▶ **ABOUT THIS TASK**:
Where a line of the records holds the string "agent", copy that line.

▶ **SOURCE RECORDS**:
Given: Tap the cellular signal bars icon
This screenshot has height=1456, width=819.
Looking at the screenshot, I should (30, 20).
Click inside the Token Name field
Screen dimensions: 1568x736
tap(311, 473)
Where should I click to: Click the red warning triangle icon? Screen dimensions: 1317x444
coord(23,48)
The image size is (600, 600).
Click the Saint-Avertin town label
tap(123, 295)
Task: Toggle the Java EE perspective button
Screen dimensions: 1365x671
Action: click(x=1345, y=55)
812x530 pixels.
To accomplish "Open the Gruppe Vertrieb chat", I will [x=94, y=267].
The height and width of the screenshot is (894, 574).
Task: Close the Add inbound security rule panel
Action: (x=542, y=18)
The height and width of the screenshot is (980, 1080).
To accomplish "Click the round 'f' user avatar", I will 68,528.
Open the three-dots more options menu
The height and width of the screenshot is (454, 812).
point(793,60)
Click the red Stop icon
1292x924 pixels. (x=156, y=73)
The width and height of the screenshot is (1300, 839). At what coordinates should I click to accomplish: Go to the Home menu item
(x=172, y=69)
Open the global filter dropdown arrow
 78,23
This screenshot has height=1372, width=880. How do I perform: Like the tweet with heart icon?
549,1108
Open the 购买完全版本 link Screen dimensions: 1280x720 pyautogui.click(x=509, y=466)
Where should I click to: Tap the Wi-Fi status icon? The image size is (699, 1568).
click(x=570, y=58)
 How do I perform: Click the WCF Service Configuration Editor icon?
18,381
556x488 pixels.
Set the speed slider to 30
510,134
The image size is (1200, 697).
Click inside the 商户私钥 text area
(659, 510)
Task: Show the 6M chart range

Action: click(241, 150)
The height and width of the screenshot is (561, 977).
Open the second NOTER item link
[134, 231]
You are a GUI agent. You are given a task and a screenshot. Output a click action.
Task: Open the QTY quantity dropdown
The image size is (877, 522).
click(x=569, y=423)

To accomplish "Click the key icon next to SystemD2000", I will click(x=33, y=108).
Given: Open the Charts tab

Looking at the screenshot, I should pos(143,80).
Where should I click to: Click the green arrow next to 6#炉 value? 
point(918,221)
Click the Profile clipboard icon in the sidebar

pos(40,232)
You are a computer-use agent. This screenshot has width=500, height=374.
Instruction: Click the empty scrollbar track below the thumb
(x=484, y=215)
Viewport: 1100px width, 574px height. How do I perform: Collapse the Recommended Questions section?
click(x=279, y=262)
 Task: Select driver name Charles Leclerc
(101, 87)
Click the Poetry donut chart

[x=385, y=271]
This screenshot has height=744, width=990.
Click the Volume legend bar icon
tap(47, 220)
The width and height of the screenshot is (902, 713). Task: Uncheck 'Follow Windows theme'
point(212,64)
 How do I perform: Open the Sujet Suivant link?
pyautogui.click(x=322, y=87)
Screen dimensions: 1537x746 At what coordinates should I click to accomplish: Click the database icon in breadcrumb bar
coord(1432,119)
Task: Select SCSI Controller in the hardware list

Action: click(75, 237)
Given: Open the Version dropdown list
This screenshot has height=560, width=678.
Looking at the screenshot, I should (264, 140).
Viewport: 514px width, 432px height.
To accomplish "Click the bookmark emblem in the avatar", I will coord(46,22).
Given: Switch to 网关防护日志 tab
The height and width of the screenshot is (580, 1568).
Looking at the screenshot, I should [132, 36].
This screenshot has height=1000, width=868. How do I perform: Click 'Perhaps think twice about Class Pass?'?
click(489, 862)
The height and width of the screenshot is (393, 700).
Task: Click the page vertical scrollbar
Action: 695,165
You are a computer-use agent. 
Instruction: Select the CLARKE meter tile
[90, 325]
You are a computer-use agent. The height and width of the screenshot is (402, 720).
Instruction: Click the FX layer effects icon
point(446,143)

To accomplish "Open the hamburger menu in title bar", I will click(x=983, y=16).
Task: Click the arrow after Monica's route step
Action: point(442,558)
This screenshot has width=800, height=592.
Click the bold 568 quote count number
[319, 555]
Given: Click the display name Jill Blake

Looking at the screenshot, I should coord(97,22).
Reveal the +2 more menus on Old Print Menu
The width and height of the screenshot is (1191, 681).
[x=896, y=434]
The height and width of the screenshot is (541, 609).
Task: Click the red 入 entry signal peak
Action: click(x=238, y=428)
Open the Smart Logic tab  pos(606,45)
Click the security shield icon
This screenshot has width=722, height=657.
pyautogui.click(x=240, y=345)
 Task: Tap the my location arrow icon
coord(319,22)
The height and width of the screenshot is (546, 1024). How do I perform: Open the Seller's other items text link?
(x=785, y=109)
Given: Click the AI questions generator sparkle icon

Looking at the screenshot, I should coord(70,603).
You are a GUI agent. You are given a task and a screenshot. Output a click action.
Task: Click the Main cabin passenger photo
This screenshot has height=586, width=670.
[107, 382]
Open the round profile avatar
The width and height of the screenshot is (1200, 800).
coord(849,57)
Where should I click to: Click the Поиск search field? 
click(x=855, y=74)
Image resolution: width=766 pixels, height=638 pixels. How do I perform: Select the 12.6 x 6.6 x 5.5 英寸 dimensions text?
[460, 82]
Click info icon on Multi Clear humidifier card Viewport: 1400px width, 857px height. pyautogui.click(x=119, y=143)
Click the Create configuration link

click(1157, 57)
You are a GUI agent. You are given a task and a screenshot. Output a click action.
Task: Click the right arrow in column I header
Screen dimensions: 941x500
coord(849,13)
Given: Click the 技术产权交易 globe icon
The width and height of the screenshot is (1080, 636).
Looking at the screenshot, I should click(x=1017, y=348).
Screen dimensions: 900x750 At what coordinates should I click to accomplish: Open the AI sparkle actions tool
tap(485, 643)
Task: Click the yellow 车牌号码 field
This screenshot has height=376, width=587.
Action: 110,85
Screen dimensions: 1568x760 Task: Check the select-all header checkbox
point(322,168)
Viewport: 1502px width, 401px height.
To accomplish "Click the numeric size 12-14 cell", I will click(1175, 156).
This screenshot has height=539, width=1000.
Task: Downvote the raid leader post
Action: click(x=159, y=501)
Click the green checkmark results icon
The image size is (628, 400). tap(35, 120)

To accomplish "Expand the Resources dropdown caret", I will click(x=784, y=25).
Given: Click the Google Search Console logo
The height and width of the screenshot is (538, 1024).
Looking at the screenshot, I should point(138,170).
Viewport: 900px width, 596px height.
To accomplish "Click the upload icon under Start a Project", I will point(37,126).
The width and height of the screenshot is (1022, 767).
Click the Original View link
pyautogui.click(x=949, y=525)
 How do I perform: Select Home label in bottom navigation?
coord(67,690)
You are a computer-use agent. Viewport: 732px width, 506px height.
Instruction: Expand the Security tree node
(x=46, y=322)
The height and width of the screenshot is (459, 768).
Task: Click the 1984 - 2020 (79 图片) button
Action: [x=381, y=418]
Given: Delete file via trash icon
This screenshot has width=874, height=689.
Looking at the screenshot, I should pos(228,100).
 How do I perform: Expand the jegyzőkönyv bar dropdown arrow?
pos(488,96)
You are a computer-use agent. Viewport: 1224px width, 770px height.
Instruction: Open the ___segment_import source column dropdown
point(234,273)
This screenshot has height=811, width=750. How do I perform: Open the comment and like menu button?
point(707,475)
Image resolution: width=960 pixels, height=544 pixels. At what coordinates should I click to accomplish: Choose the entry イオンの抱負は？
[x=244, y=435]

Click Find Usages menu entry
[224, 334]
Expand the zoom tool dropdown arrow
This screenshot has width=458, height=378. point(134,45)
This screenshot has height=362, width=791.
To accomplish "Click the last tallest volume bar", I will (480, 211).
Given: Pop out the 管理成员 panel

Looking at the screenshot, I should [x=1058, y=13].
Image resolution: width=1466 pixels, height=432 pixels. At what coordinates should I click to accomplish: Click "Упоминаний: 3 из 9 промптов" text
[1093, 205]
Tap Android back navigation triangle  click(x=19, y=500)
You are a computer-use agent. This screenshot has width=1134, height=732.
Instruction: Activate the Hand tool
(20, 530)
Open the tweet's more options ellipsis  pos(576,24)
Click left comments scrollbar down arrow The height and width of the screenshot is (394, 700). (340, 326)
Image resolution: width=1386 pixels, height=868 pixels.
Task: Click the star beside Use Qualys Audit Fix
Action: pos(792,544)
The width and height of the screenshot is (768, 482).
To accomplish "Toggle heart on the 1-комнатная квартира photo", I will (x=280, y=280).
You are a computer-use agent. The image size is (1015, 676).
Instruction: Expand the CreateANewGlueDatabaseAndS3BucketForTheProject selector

▶ **SOLUTION TO THIS EXERCISE**:
You are a GUI agent. You are given a task and a screenshot. Output a click action.
You are a computer-use agent. This screenshot has width=500, height=374.
You are a computer-use agent. 
You are a computer-use agent. The height and width of the screenshot is (402, 720).
You are a GUI agent. You are given a task and a screenshot. Output a click action.
You are a GUI agent. You are given a task and a screenshot. Output a click action.
You are a computer-use agent. Viewport: 732px width, 506px height.
You are a computer-use agent. Viewport: 1224px width, 770px height.
You are a computer-use agent. This screenshot has width=1134, height=732.
You are a computer-use agent. The image size is (1015, 676).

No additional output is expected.